Warnungen aus der Bundesregierung
Nach Informationen des Magazins „Stern“ griff Digitalminister Wildberger das Thema am Rande der Kabinettsklausur in der vergangenen Woche im brandenburgischen Neuhardenberg auf. Teilnehmer der Klausur berichteten übereinstimmend dem „Stern“, Wildberger habe sich besorgt über die geringen Füllstände gezeigt und vor Engpässen gewarnt.
Bundeskanzler Merz soll Wildbergers Einschätzung geteilt haben. Wirtschaftsministerin Reiche konnte sich nicht einbringen – sie fehlte krankheitsbedingt. Über das erste Halbjahr hatte sie staatliche Eingriffe zur Absicherung der Winterversorgung abgelehnt.
Staatliche Einkäufe als Option
Wildberger betonte zwar, er sei prinzipiell gegen staatliche Eingriffe, hielt aber im Zweifel staatliche Gas-Einkäufe für notwendig, um Versorgungsprobleme für die Wirtschaft zu vermeiden. Die Wortmeldung hatte offenbar schon konkrete Folgen: Nach „stern“-Informationen lässt sich das Kanzleramt seitdem regelmäßig und eng von Experten des Wirtschaftsministeriums über die Gasspeicherlage informieren.
Wildberger verfolgt die Situation seit Monaten und unterhält aus seiner Zeit als Topmanager ein großes Netzwerk in die Industrie. Mehrfach sei er in den vergangenen Wochen aus der Wirtschaft auf das Thema angesprochen worden.
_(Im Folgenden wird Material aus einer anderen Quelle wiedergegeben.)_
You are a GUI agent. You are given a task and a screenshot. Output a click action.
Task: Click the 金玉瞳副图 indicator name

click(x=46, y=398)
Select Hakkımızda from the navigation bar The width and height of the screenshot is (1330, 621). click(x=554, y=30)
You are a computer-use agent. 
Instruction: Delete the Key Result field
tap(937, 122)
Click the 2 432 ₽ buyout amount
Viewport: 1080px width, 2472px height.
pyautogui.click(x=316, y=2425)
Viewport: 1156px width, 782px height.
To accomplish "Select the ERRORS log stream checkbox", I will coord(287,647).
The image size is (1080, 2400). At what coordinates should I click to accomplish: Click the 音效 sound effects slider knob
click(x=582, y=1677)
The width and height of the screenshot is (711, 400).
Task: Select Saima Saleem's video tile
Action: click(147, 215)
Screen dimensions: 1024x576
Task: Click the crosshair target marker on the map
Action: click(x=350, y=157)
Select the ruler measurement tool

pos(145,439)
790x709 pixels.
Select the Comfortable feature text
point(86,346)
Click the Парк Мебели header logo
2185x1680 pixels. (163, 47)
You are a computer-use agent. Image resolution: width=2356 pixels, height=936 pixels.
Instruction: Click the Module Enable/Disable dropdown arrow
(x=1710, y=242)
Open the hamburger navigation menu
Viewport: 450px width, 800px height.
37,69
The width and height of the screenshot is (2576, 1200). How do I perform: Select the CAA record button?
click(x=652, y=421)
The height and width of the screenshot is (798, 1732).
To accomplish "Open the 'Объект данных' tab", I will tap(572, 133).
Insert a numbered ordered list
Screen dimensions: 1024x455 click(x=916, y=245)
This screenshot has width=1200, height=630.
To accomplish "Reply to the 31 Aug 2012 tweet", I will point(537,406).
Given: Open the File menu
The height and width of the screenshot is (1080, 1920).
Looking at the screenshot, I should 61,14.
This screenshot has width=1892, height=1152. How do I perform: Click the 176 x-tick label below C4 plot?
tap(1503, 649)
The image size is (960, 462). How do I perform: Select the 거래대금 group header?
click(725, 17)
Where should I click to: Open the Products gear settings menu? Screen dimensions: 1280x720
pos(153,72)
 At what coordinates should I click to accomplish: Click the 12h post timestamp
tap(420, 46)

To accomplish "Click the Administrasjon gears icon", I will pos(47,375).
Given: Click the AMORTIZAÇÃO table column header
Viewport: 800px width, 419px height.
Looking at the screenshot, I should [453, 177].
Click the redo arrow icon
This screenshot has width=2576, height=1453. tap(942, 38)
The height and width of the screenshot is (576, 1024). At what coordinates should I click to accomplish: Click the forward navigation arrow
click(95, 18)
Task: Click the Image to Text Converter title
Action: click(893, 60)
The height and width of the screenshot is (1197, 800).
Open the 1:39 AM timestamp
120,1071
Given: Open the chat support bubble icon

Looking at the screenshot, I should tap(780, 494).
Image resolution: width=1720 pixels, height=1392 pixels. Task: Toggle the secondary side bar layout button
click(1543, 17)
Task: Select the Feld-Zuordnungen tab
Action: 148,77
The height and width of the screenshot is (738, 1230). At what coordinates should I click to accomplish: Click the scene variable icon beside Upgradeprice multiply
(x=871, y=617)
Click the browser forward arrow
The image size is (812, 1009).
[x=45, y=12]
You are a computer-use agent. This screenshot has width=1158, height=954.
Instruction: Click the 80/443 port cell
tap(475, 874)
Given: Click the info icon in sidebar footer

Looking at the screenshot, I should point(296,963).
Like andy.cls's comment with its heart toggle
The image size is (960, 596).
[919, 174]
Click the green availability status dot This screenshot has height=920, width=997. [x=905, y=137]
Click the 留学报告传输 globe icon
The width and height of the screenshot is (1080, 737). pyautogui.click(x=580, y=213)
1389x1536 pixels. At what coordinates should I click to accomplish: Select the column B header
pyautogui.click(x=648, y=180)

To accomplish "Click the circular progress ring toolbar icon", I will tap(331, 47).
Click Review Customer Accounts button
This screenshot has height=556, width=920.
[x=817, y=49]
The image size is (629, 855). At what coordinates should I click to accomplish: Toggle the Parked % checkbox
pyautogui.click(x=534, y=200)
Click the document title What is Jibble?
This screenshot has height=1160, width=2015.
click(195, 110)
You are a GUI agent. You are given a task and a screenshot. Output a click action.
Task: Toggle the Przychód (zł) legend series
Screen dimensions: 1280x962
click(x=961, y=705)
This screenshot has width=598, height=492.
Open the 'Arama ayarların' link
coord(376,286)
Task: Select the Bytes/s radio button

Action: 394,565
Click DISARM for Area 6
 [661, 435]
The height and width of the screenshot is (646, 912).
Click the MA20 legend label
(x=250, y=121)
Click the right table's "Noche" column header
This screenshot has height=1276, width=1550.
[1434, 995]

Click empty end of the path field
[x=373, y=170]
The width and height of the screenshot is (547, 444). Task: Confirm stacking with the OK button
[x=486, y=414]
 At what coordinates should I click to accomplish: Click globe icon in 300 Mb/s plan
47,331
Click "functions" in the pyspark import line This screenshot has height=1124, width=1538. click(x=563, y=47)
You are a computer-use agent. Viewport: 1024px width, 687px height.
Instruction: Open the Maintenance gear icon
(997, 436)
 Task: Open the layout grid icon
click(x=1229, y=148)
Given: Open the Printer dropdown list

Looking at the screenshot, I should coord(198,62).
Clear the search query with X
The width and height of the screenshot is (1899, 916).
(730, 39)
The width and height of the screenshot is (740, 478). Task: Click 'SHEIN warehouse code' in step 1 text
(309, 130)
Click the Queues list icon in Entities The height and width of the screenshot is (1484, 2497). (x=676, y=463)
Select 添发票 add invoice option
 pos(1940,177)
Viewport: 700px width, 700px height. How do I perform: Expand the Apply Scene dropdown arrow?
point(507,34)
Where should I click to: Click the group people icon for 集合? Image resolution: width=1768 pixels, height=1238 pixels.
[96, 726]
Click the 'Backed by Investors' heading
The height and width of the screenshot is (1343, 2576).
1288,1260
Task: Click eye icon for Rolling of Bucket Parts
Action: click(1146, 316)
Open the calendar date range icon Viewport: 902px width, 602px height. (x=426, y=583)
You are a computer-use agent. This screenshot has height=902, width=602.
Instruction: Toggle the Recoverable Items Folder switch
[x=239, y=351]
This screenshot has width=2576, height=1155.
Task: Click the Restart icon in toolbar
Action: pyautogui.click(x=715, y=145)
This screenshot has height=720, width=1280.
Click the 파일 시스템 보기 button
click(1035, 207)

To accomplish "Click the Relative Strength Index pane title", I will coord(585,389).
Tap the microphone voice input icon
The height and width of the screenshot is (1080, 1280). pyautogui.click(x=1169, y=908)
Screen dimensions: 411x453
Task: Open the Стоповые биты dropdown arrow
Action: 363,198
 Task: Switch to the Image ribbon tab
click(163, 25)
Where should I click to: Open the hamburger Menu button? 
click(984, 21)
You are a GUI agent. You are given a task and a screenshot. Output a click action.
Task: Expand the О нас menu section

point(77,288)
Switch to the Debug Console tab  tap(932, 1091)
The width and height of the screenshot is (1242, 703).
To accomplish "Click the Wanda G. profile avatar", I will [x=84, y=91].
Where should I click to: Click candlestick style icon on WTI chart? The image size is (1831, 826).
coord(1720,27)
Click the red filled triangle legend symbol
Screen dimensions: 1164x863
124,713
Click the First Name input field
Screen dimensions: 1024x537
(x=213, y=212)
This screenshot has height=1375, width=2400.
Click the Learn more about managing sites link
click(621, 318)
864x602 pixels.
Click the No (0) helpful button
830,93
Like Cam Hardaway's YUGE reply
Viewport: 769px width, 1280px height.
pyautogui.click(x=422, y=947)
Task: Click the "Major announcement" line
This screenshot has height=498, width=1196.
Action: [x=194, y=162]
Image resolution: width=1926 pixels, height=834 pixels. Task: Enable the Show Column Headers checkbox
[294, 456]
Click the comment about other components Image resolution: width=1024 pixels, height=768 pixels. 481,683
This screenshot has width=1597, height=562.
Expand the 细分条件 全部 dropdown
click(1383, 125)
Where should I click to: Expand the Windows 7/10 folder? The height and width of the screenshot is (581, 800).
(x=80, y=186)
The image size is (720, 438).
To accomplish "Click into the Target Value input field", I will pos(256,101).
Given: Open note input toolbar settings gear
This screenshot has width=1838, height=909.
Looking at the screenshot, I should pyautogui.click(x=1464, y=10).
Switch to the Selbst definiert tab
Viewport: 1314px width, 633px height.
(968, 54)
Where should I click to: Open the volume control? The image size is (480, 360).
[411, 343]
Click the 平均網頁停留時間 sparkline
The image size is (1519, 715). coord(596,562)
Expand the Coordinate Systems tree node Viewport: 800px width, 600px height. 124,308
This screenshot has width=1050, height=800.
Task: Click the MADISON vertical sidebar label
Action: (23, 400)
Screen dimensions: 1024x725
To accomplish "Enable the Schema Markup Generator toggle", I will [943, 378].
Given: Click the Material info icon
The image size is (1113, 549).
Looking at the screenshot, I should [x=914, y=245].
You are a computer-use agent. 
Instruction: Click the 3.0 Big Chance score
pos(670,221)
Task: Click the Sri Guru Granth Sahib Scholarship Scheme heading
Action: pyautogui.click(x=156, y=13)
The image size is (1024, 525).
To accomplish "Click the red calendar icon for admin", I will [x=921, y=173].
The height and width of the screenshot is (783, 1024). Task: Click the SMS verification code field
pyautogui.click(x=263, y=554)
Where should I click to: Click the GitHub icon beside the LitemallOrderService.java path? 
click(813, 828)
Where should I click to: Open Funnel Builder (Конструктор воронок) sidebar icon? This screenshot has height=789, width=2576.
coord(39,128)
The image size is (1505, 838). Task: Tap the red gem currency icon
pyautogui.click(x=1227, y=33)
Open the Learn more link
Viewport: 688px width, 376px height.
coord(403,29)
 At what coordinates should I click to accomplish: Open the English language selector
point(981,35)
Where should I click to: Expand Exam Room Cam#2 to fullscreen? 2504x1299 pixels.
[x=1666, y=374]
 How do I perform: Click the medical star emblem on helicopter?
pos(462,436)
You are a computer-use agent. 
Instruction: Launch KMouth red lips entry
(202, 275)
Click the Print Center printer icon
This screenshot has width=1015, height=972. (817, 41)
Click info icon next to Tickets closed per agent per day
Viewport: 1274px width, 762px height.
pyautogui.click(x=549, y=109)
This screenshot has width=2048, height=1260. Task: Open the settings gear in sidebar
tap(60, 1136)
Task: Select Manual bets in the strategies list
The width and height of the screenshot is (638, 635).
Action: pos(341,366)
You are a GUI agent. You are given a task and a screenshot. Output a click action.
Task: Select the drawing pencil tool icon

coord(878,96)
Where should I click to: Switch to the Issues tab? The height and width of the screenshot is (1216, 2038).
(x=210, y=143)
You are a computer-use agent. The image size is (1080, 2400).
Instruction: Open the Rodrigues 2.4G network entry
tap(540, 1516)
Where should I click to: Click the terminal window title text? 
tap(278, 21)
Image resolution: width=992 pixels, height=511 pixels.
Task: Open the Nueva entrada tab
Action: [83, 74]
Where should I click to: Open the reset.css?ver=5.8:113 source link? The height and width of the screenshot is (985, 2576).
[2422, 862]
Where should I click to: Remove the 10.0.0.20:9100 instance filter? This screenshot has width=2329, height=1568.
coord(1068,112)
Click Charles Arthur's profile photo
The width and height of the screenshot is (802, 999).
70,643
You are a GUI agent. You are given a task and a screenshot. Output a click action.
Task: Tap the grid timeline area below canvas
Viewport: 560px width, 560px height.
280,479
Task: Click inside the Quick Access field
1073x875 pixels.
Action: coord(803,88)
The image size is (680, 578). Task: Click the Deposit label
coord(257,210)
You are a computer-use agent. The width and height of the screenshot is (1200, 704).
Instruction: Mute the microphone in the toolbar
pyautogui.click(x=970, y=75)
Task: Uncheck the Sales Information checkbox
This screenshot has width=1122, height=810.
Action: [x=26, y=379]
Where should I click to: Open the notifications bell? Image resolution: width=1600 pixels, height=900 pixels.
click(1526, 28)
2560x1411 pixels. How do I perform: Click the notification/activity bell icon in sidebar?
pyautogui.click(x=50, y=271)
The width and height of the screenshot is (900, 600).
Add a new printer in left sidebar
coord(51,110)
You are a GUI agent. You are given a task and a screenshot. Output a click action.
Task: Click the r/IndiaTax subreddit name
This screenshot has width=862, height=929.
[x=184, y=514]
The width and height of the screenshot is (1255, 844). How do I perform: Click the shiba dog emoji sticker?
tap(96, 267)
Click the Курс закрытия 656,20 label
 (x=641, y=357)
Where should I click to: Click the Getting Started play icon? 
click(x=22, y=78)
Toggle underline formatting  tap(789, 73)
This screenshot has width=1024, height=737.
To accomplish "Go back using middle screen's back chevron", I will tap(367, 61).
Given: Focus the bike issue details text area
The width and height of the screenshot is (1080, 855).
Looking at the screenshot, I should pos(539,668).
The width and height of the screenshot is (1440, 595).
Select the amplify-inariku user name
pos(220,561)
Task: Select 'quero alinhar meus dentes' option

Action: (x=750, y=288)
Wirtschaftsministerium sieht keine Mangellage
Auf Anfrage des „Stern“ erklärte eine Sprecherin des Wirtschaftsministeriums, nach „aktuellem Erkenntnisstand“ sei eine Gasmangellage im kommenden Winter „nicht zu erwarten“. Oberste Priorität bleibe, dass Deutschland auch unter schwierigen Bedingungen sicher versorgt sei. „Wenn sich zentrale Risikofaktoren für die Versorgungssicherheit deutlich verschärfen, kann und wird der Staat reagieren“.
Auf die Frage nach dem Austausch in der Bundesregierung betonte sie, das Wirtschaftsressort sei „in ständigem Gespräch innerhalb der Bundesregierung, mit der Bundesnetzagentur und allen Stakeholdern“.